The nation in brief

QUOTE OF THE DAY

“The minute you got into the space, the electricity of the moment absolutely took you over. You were captivated.You were swept away.”

Tonne Goodman, now the fashion director for Vogue magazine, on attending The Beatles’ first live appearance on U.S. television during The Ed Sullivan Show in February 1964 Article, this page

Rubber-fueled fire rages at Georgia port

SAVANNAH, Ga. - Firefighters battled a blaze fueled by 5,600 tons of rubber Saturday at the Port of Savannah, where a towering column of black smoke could be seen from miles away and prompted police to urge nearby hotels and college buildings to evacuate or keep people inside.

Firefighters were trying to contain and extinguish a fire raging inside a warehouse covering 226,000 square feet at the port’s Ocean Terminal just west of downtown Savannah.

The cause of the fire wasn’t immediately known, but all port workers were accounted for and unharmed.

“The warehouse is full of rubber, so it’s a rubber fire,” said Robert Morris, spokesman for the Georgia Ports Authority.

Morris said a firewall had contained the blaze to just half of the vast warehouse and the burning area contained about 5,600 tons of imported raw rubber used in manufacturing.

Savannah-Chatham County police closed some streets near the port terminal west of downtown Savannah and smoke slowed traffic on the Talmadge Bridge that spans the Savannah River to South Carolina. Police also asked a few hotels near the port terminal and the Savannah College of Art and Design, which has buildings in the area, to either evacuate or keep people inside.

Cabin pressure lost, plane lands safely

CHICOPEE, Mass. - A U.S. military transport plane that lost cabin pressure Saturday while flying over the Atlantic Ocean made an emergency landing at its home base in western Massachusetts.

Master Sgt. Tim Huffman said the C-5B plane that was traveling from Germany to Dover Air Force Base in Delaware landed safely at Westover Air Reserve Base in Chicopee just before 2:30 p.m.

The base said a woman was taken to a hospital with a minor injury.

The plane lost cabin pressure at 34,000 feet shortly after 11 a.m. while flying from Ramstein Air Base with 25 passengers and crew members.

The incident prompted the military to deploy emergency vehicles at Pease Air National Guard Base in Portsmouth, N.H.; Hanscom Air Force Base in Bedford, Mass.; and Westover Air Reserve Base.

Refocus lengthens wait for green cards

Hundreds of thousands of Americans seeking green cards for foreign spouses or other immediate relatives have been separated from them for a year or more because of swelling bureaucratic delays at a U.S. immigration agency in recent months.
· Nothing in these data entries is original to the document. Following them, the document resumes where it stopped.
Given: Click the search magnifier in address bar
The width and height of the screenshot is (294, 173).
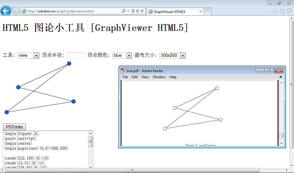Looking at the screenshot, I should 123,11.
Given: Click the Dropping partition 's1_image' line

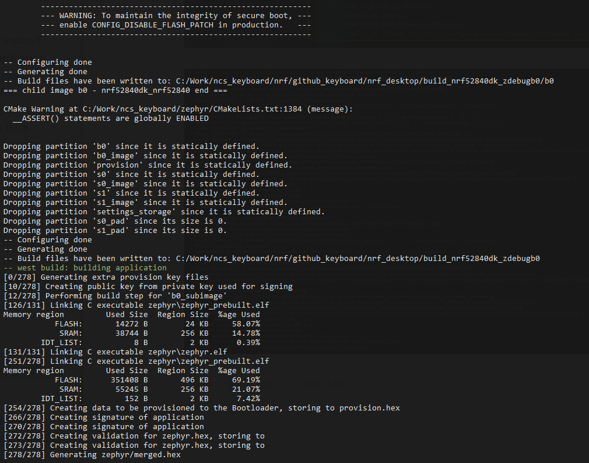Looking at the screenshot, I should pos(145,203).
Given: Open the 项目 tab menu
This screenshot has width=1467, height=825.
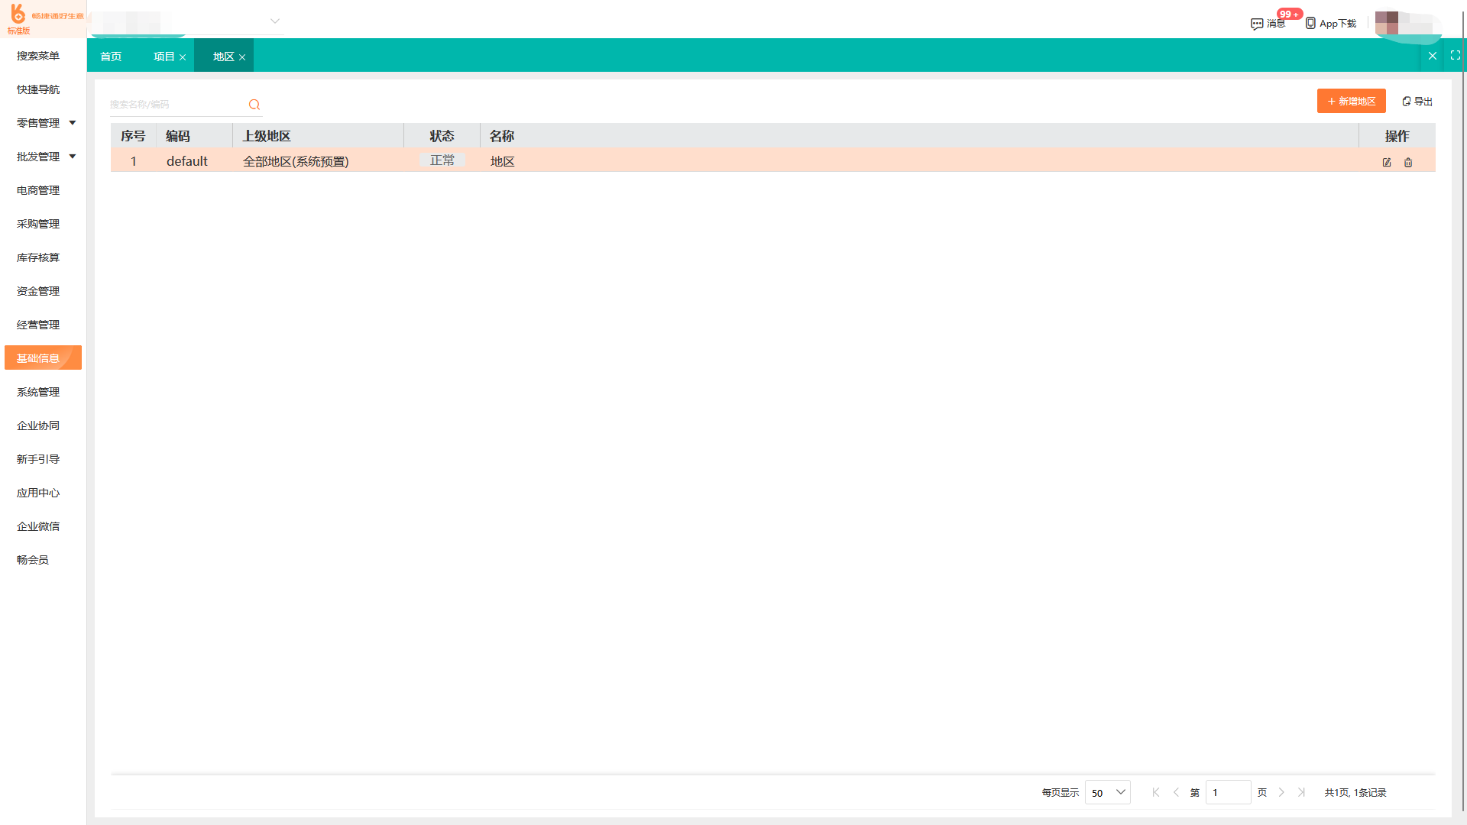Looking at the screenshot, I should pyautogui.click(x=164, y=56).
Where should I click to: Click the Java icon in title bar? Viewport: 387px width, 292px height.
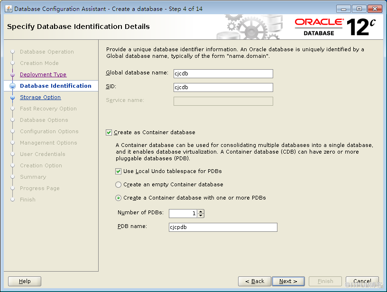pyautogui.click(x=9, y=9)
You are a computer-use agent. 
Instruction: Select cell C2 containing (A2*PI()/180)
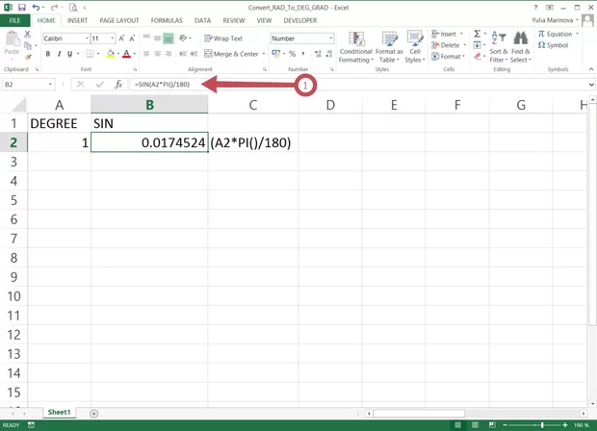(x=252, y=143)
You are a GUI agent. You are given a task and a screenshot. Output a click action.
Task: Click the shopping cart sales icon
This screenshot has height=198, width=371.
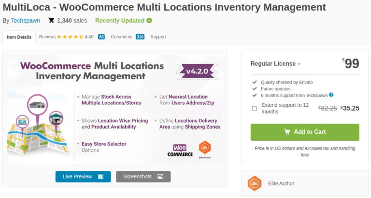point(51,21)
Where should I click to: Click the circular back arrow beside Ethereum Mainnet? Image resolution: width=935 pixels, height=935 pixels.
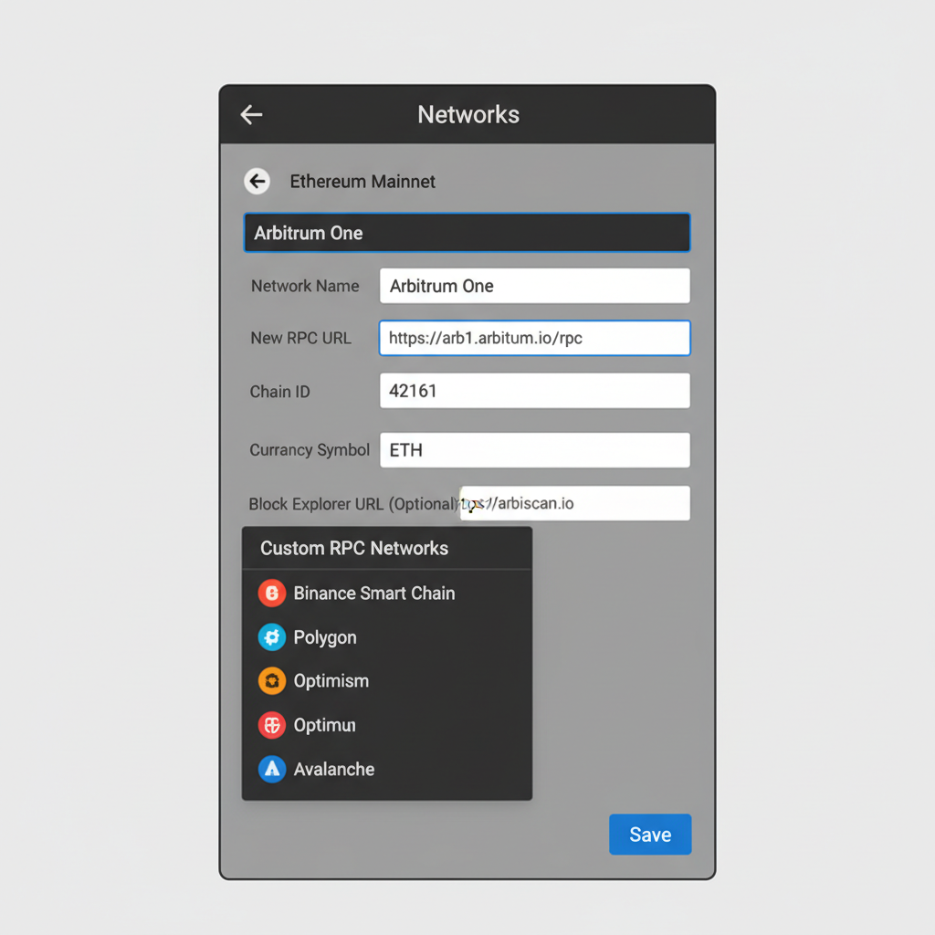257,181
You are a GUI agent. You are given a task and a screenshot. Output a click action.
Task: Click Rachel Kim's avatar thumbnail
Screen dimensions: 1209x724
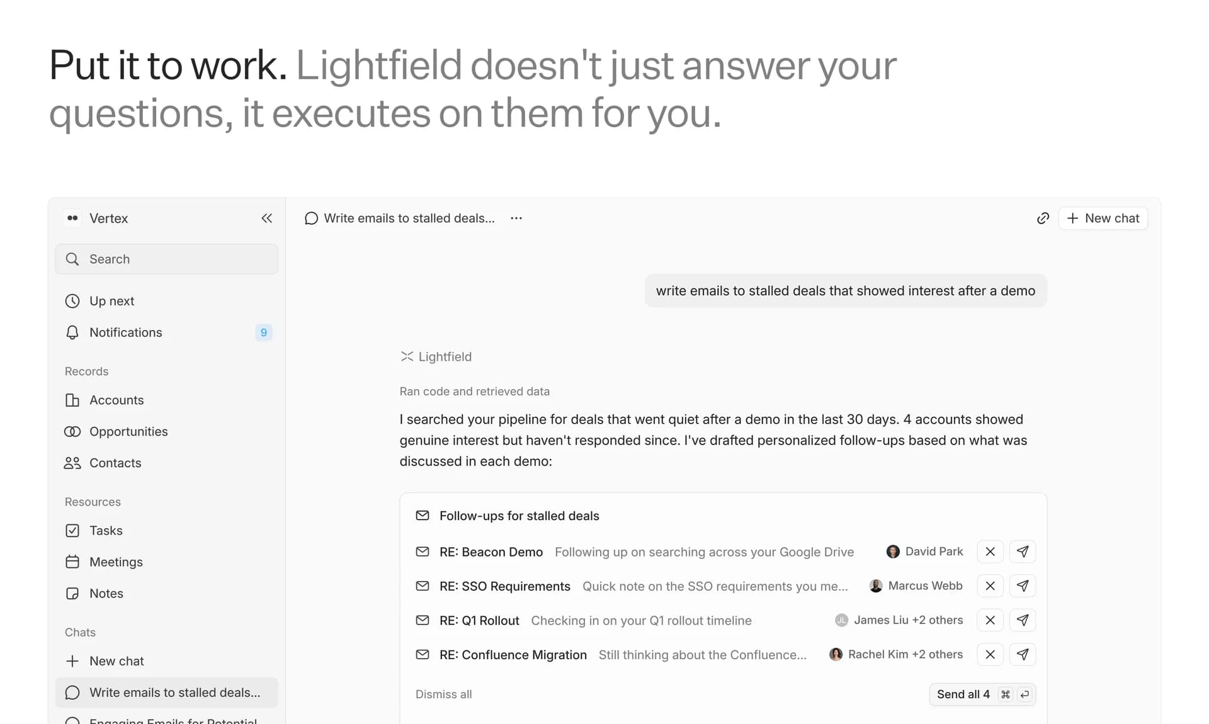pyautogui.click(x=836, y=654)
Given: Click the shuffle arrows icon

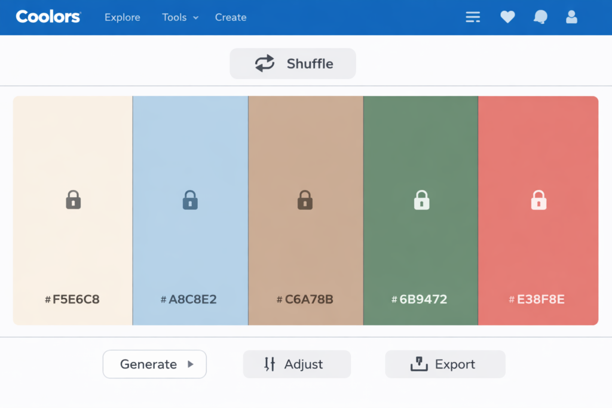Looking at the screenshot, I should click(x=265, y=63).
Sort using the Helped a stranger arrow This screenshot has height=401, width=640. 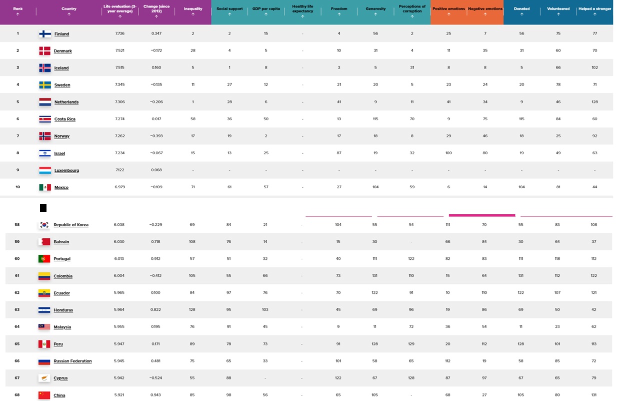point(595,15)
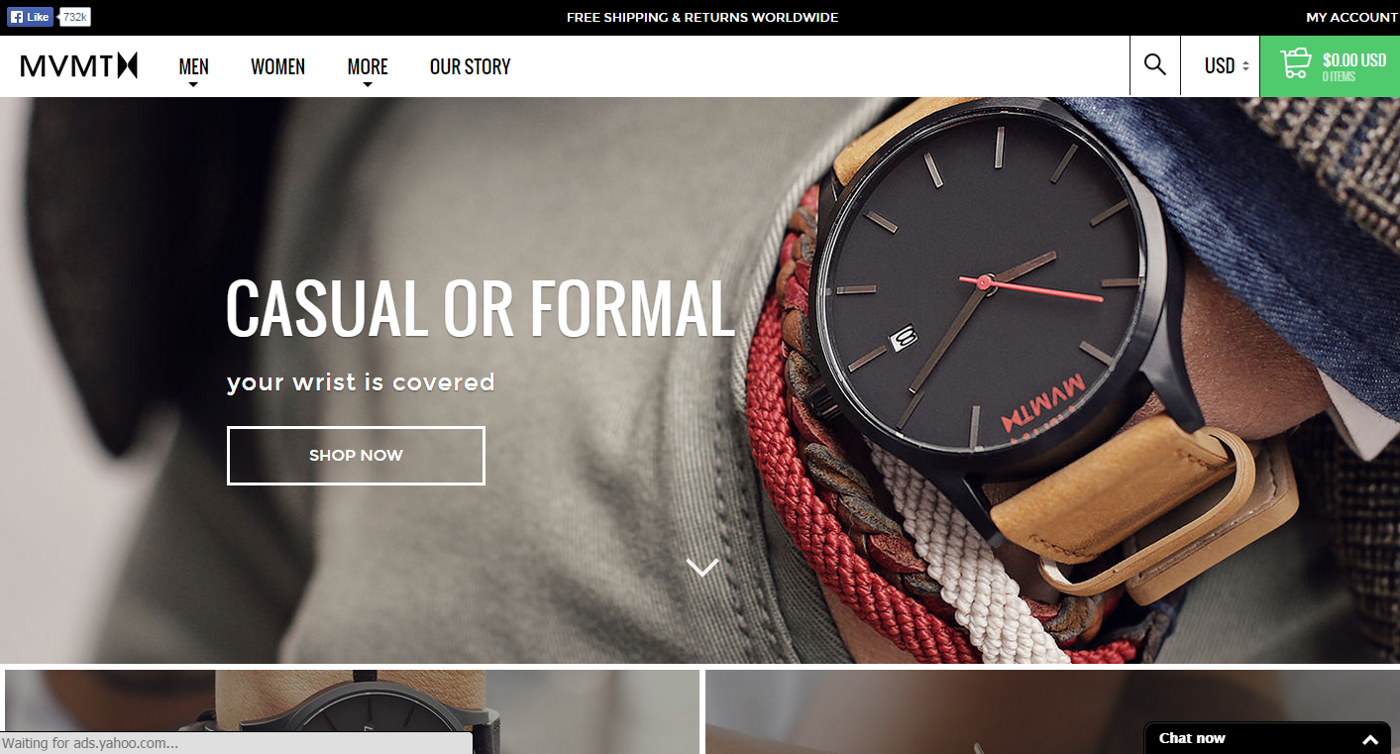Click the bottom-right product image tile
This screenshot has width=1400, height=754.
tap(1052, 711)
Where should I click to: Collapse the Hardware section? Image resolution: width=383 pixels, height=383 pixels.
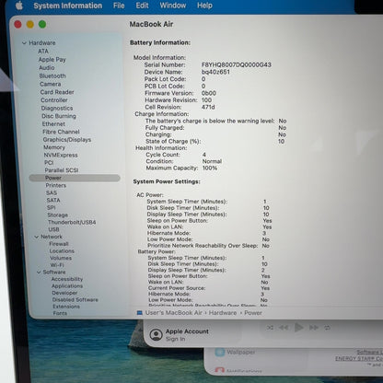pos(24,43)
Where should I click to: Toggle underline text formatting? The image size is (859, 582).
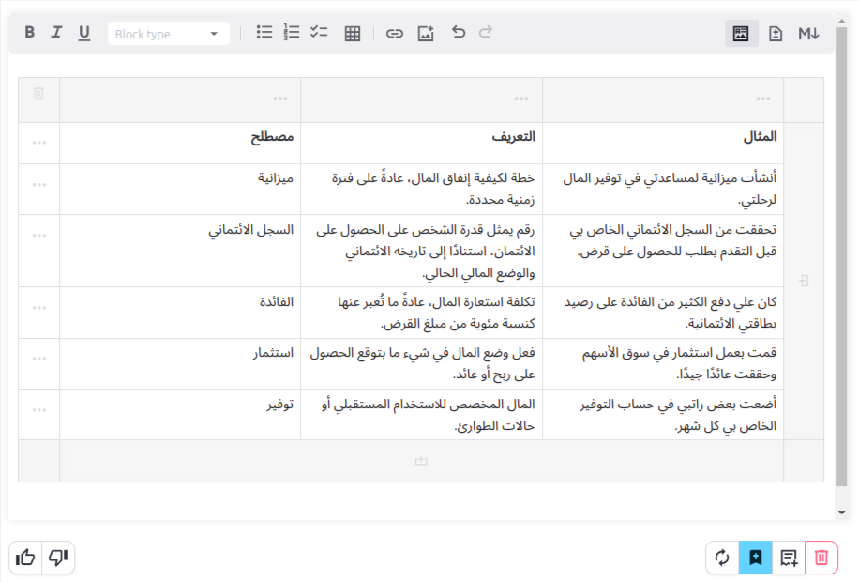pyautogui.click(x=84, y=33)
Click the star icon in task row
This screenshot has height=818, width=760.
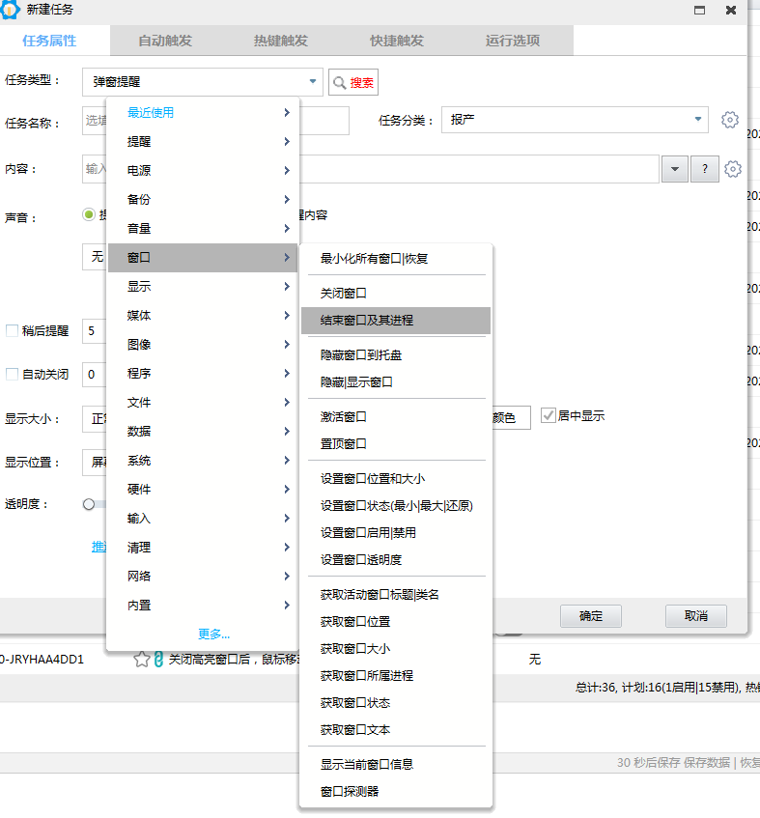142,660
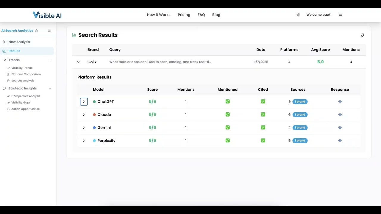
Task: Open the FAQ page from the navbar
Action: point(201,15)
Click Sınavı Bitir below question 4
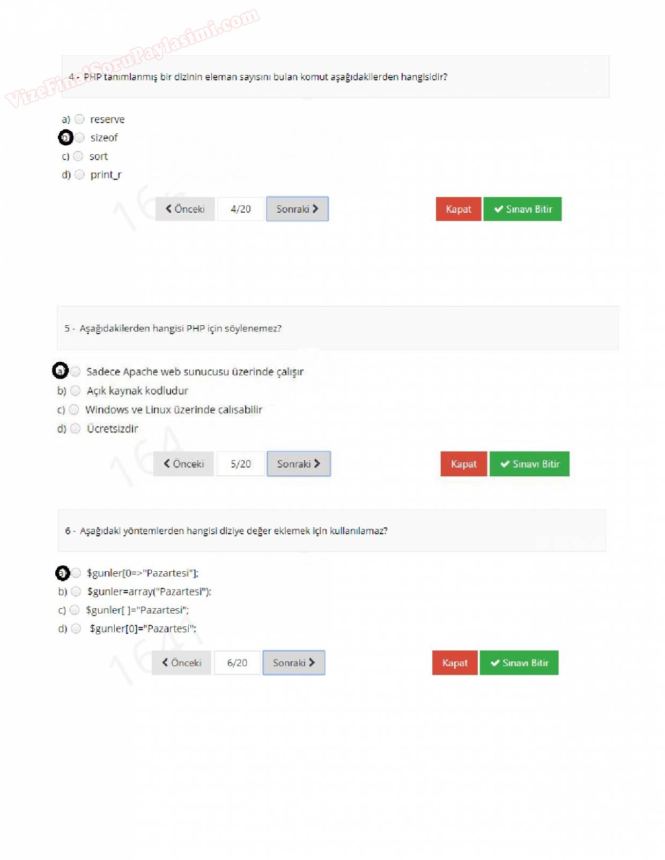 coord(522,209)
The long waits came when the agency, Citizenship and Immigration Services, shifted attention and resources to a program President Barack Obama started in 2012 to give deportation deferrals to young illegal aliens, according to administration officials and official data.

Until recently, an American could obtain a green card for a spouse, child or parent - probably the easiest document in the immigration system - in five months or less.

Over the past year, waits for approvals of those resident visas stretched to 15 months, and more than 500,000 applications became stuck in the pipeline, playing havoc with international moves and keeping families apart.

After floor wobbles, rock fans cleared out

ATLANTA - A century-old concert hall in downtown Atlanta was being inspected by engineers Saturday after fans were evacuated during a Friday night rock concert.

Panic at the Disco was performing Friday night when the floor of The Tabernacle was deemed unsafe, Atlanta police spokesman Kim Jones said. A fire marshal evacuated the building shortly before 10:30 p.m.

Concertgoers at the sold-out show said the problem left the floor at a different angle than when they had arrived.

“The floor was flat when we walked in, and when we were walking out it was like walking up a slight hill,” said Chelle Leary, 15, of Roswell, Ga. No injuries were reported.

The building opened in 1910 as a religious hall. It was converted to a House of Blues club around the time of the 1996 Olympic Games in Atlanta and is now operated by Live Nation.